Task list:
1/ Answer these questions about the set-notation explanation:
(a) Which letter represents each number in the collection the notation describes?
(b) According to the first condition, which numbers do not satisfy it?
(c) How many conditions must each number meet to be included in the set?
2/ Resume the set-notation explanation from the point where it stops.

Text passage:
....................
Answer

**step1** Understanding the meaning of the set notation

The problem asks us to list the elements of a set described by the notation $$\{ x\mid x\geqslant 5,\ x\in \mathbb{Z}\} $$. This notation describes a collection of numbers, where each number is represented by 'x'.

**step2** Identifying the conditions for the numbers in the set

There are two conditions that each number 'x' must meet to be included in this set:
1. The first condition, $$x\geqslant 5$$, means that the number 'x' must be greater than or equal to 5. So, numbers like 5, 6, 7, and so on, satisfy this part. Numbers like 1, 2, 3, or 4 do not.
2. The second condition, $$x\in \mathbb{Z}$$, means that the number 'x' must be a whole number. Whole numbers include numbers like 0, 1, 2, 3, and so on, including their negative counterparts (... -2, -1, 0, 1, 2...). Since the first condition already states the number must be 5 or greater, we are looking for whole numbers that start from 5.
....................
Data section:
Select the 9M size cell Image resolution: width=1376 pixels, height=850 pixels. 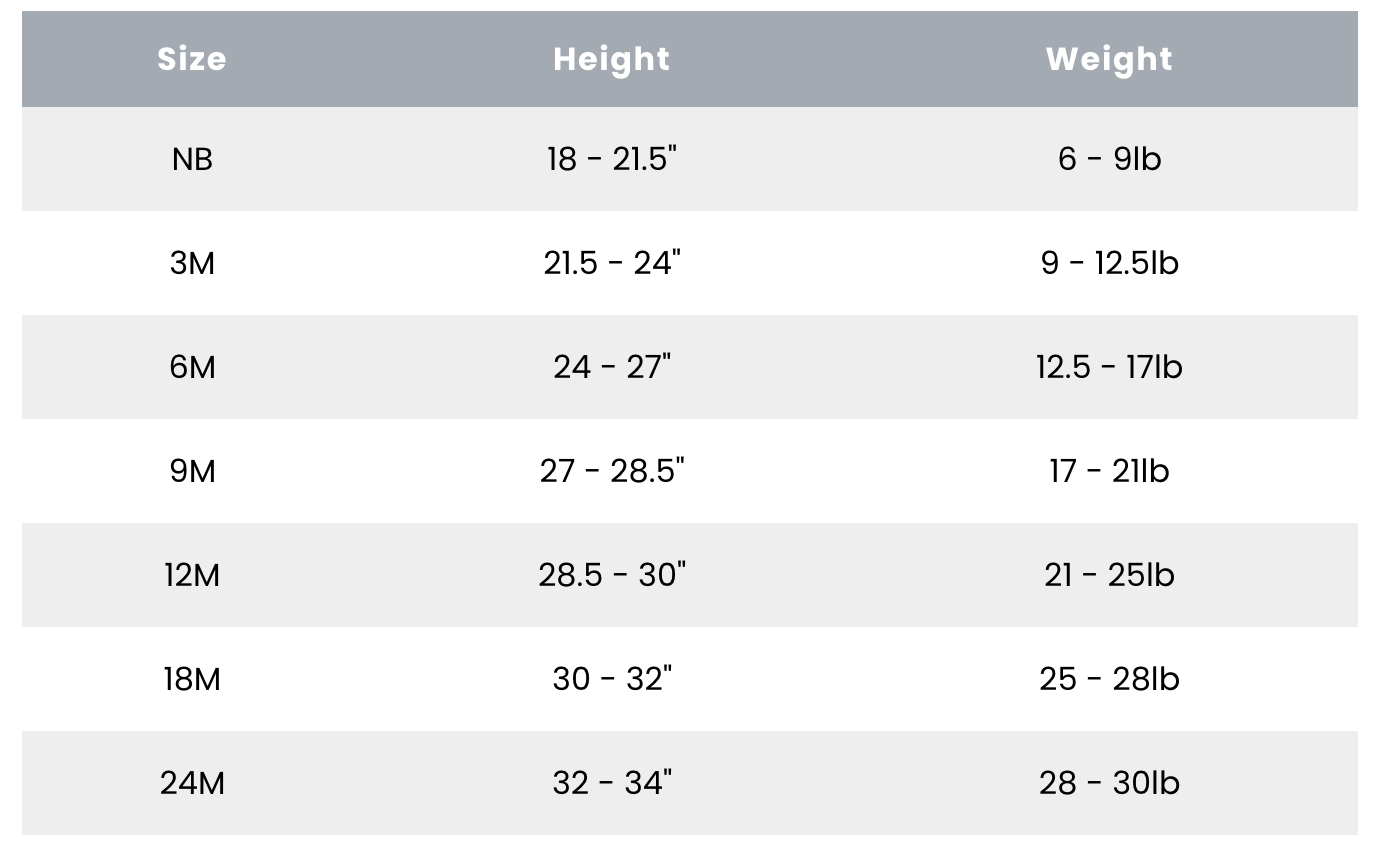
....................
Outputs:
1/
(a) Each number is represented by 'x'.
(b) Numbers like 1, 2, 3, or 4 do not satisfy the first condition.
(c) Each number must meet two conditions.

2/
**step3** Listing the elements of the set

Combining both conditions, we are looking for whole numbers that are 5 or larger. We start with 5, then the next whole number greater than 5, which is 6, then 7, and so on. Since there is no upper limit specified, the numbers continue indefinitely.
Therefore, the elements of the set are: 5, 6, 7, 8, 9, 10, and so on. We can show this by listing the first few elements followed by three dots to indicate that the list continues forever.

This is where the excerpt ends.